TEN zdecydowana większość... Po raz kolejny mamy do czynienia z zjawiskiem językowym, wśród wielu, które przenikają nasze codzienne życie, które staje się przedmiotem bliższego przyjrzenia się.
Niewątpliwie warto powiedzieć, że jest to wyrażenie, którego powtarzalność jest bezdyskusyjna. Z tego powodu postawimy pytanie: czy można to uznać za pleonazm?
Wiemy, że to uzależnienie językowe jest niezauważalne w oczach wydających je, często staje się czymś, co z czasem się krystalizuje.
Wróćmy jednak do analizy omawianego przypadku: termin „większość” odsyła nas do idei związanej z „większym liczba”, co z kolei kojarzy się z „dużym”, którego znaczenie również wskazuje nam na coś, co zazębia się między zbyt wiele.

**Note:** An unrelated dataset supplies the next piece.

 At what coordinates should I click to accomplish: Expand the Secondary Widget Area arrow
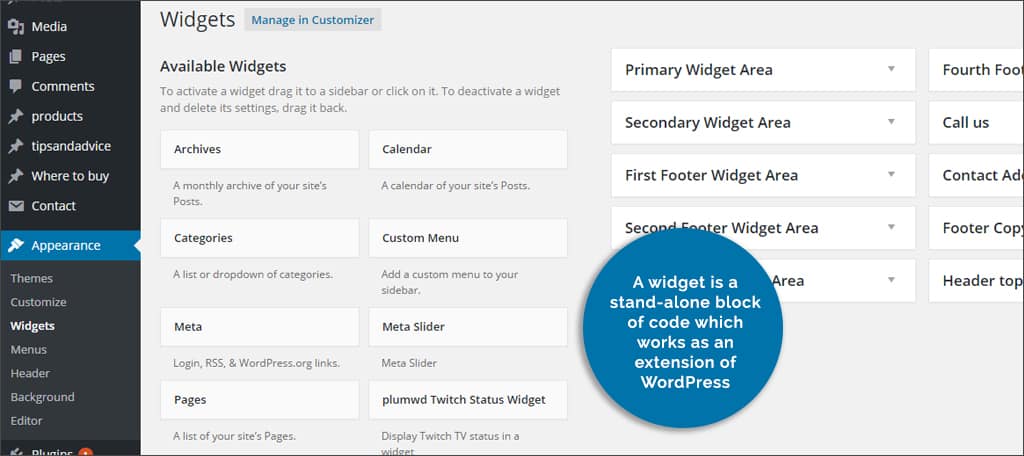click(x=891, y=122)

Dlatego „wielka większość” oznaczałaby dla wielu skojarzenie dwóch idei o tym samym znaczeniu – co tak naprawdę konfigurowałoby pleonazm, zwany też redundancją.
Należy jednak zauważyć, że jest to błędne przekonanie, oparte na zasadzie, że jeśli połowa, dodana do jeszcze jednej, stanowi większość, to zdecydowana większość byłaby znacznie większa.
Sztuka. 47. O ile konstytucja nie stanowi inaczej, obrady każdej Izby i jej Komisji będą podejmowane większością głosów, przy obecności bezwzględnej większości jej członków.
Widzimy istnienie „większości” i „bezwzględnej większości”. Dlatego użycie „wyraźnej większości”, „wielkiej większości” nie byłoby ani niesamowite, ani niewłaściwe i niewygodne!